Corneille had announced his renunciation of the stage; he was translating into verse the Imitation of Christ. “It were better,” he had written in his preface to Pertharite, “that I took leave myself instead of waiting till it is taken of me altogether; it is quite right that after twenty years’ work I should begin to perceive that I am becoming too old to be still in the fashion. This resolution is not so strong but that it may be broken; there is every, appearance, however, of my abiding by it.”

Fouquet was then in his glory, “no less superintendent of literature than of finance,” and he undertook to recall to the stage the genius of Corneille. At his voice, the poet and the tragedian rose up at a single bound.

“I feel the selfsame fire, the selfsame nerve I feel,
That roused th’ indignant Cid, drove home Horatius’ steel;
As cunning as of yore this hand of mine I find,
That sketched great Pompey’s soul, depicted Cinna’s mind,”—

wrote Corneille in his thanks to Fouquet. He had some months before said to Mdlle. du Pare, who was an actress in Moliere’s company, which had come to Rouen, and who was, from her grand airs, nicknamed by the others the Marchioness,

“Marchioness,” if Age hath set
On my brow his ugly die;
At my years, pray don’t forget,
You will be as—old as I.
“Yet do I possess of charms
One or two, so slow to fade,
That I feel but scant alarms
At the havoc Time hath made.
“You have such as men adore,
But these that you scorn to-day
May, perchance, be to the fore
When your own are worn away.
“These can from decay reprieve
Eyes I take a fancy to;
Make a thousand, years believe
Whatsoe’er I please of you.
“With that new, that coming race,
Who will take my word for it,
All the warrant for your face
Will be what I may have writ.”

Corneille reappeared upon the boards with a tragedy called OEdipe, more admired by his contemporaries than by posterity. On the occasion of Louis XIV.‘s marriage he wrote for the king’s comedians the Toison d’or, and put into the mouth of France those prophetic words:—

“My natural force abates, from long success alone;
Triumphant blooms the state, the wretched people groan
Their shrunken bodies bend beneath my high emprise;
Whilst glory gilds the throne, the subject sinks and dies.”
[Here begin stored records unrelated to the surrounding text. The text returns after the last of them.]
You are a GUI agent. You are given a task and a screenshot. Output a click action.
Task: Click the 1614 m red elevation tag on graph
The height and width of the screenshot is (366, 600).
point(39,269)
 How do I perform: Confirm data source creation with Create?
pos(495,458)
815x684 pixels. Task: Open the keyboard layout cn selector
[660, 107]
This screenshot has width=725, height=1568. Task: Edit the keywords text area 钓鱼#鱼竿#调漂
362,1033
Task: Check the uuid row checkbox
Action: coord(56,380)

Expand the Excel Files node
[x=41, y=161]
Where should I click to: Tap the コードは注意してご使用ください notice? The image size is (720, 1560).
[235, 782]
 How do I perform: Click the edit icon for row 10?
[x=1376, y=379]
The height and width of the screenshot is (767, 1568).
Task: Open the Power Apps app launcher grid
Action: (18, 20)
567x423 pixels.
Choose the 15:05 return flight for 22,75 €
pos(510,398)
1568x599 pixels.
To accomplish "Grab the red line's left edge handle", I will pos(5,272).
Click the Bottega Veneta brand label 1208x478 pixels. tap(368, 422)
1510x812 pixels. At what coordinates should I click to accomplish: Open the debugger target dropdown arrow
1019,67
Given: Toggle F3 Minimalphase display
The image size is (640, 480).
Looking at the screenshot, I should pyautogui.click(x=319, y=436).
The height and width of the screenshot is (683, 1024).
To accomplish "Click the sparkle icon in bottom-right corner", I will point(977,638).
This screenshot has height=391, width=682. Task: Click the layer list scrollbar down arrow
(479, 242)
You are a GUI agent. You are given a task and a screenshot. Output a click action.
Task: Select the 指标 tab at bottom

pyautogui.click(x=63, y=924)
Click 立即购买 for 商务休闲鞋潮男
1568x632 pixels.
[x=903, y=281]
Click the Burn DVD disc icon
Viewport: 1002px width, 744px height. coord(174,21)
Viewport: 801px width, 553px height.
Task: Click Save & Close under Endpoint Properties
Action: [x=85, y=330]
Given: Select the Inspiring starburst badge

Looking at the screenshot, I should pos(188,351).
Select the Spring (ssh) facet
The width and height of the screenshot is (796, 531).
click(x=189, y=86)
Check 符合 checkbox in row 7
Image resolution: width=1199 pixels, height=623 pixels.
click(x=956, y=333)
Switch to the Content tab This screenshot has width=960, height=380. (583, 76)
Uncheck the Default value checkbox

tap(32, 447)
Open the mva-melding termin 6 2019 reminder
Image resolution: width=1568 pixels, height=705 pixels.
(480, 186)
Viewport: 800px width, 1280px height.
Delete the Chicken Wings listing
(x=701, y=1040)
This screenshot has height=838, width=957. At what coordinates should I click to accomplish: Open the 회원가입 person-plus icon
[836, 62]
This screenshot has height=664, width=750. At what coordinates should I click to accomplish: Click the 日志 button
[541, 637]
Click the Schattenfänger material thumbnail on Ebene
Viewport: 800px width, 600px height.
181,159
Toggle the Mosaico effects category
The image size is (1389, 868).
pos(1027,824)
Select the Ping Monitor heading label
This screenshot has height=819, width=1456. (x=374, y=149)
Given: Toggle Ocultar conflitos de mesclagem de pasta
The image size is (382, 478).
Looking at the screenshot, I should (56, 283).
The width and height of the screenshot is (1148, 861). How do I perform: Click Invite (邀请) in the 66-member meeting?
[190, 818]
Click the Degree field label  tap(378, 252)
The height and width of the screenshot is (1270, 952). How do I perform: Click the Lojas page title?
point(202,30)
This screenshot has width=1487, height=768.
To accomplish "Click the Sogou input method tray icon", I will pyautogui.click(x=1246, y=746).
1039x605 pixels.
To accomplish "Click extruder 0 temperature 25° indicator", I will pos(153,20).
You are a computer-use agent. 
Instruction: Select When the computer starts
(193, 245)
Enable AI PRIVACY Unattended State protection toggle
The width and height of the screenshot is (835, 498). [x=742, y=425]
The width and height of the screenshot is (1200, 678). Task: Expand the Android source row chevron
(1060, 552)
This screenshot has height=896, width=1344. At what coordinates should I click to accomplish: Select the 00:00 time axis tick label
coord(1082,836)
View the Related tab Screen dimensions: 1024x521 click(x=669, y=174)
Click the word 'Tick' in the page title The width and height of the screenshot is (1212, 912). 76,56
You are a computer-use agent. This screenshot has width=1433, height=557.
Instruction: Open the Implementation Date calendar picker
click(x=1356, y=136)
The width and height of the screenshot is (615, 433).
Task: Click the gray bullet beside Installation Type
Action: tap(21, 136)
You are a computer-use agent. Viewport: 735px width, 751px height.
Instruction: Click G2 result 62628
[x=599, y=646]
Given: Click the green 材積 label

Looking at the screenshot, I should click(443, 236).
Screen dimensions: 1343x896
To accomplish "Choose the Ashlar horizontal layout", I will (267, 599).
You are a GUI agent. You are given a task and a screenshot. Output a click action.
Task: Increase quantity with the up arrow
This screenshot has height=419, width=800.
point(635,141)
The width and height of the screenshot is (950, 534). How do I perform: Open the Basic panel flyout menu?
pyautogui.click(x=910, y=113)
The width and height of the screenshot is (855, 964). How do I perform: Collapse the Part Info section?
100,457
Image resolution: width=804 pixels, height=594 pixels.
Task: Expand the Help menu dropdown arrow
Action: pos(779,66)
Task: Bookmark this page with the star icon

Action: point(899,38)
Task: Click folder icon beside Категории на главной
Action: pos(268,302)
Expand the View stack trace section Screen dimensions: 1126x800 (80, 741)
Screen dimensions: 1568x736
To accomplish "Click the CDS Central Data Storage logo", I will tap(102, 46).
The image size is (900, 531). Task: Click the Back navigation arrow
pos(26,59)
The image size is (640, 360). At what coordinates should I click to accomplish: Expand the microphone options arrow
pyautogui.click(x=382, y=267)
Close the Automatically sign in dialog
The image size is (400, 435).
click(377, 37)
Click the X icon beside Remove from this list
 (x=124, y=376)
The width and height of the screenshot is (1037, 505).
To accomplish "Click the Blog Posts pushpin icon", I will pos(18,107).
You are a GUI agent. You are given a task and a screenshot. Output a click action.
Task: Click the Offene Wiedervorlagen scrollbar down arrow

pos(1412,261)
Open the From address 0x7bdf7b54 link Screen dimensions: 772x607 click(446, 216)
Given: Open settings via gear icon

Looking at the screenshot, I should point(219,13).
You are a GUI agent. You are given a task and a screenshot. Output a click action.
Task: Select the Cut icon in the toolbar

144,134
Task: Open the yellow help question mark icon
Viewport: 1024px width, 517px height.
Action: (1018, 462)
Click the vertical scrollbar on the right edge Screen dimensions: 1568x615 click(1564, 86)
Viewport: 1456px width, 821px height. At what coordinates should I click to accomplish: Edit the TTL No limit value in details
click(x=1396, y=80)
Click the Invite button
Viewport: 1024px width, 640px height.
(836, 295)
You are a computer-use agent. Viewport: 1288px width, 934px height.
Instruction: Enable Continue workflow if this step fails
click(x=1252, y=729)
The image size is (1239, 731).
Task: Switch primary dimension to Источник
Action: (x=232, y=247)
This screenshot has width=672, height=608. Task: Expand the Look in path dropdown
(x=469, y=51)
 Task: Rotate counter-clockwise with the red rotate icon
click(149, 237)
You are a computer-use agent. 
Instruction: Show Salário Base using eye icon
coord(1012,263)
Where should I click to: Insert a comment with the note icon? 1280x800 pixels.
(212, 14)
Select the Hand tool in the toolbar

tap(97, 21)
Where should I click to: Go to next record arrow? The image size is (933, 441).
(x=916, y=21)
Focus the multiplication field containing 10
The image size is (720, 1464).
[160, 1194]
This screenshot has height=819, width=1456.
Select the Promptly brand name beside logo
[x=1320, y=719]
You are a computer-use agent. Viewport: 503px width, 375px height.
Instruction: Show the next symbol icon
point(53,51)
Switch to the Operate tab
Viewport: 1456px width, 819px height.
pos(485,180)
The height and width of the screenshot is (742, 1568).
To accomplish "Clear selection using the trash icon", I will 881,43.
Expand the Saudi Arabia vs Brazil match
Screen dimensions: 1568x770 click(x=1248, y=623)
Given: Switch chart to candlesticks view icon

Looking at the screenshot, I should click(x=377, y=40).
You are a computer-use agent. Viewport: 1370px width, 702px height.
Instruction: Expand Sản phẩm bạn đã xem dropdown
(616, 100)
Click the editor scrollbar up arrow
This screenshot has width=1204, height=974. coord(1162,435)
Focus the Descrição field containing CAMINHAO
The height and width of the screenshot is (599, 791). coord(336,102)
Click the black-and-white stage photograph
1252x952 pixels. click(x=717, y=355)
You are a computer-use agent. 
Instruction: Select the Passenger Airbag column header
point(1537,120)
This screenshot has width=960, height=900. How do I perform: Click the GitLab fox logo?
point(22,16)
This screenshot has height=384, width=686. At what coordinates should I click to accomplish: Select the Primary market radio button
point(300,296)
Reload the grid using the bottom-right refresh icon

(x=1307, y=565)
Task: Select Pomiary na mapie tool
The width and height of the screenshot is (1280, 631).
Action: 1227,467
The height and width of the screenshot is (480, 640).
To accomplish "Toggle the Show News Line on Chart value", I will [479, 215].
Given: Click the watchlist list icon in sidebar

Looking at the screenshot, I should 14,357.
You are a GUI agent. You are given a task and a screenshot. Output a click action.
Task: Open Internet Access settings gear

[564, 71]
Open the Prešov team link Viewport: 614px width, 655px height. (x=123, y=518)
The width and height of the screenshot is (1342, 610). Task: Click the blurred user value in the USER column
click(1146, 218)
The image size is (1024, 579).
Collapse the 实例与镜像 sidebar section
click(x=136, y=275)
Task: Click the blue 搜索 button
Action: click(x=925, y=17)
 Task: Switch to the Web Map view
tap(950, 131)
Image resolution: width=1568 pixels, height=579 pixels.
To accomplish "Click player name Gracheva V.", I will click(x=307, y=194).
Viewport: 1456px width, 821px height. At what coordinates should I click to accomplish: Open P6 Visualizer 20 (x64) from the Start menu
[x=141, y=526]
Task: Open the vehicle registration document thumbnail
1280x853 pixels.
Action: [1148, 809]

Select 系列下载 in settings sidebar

Sertorius appeared at the commencement of the year 1662. “Pray where did Corneille learn politics and war?” asked Turenne when he saw this piece played. “You are the true and faithful interpreter of the mind and courage of Rome,” Balzac wrote to him; “I say further, sir, you are often her teacher, and the reformer of olden times, if they have need of embellishment and support. In the spots where Rome is of brick, you rebuild it of marble; where you find a gap, you fill it with a masterpiece, and I take it that what you lend to history is always better than what you borrow from it. . . .” “They are grander and more Roman in his verses than in their history,” said La Bruyere. “Once only, in the Cid, Corneille had abandoned himself unreservedly to the reality of passion; scared at what he might find in the weaknesses of the heart, he would no longer see aught but its strength. He sought in man that which resists and not that which yields, thus giving his times the sublime pleasure of an enjoyment that can belong to nought but the human soul, a cherished proof of its noble origin and its glorious destiny, the pleasure of admiration, the appreciation of the beautiful and the great, the enthusiasm aroused by virtue. He moves us at sight of a masterpiece, thrills us at the sound of a noble deed, enchants us at the bare idea of a virtue which three thousand years have forever separated from us.” (Corneille et son temps, by M. Guizot.) Every other thought, every other prepossession, are strangers to the poet; his personages represent heroic passions which they follow out without swerving and without suffering themselves to be shackled by the notions of a morality which is still far from fixed and often in conflict with the interests and obligations of parties, thus remaining perfectly of his own time and his own country, all the while that he is describing Greeks, or Romans, or Spaniards.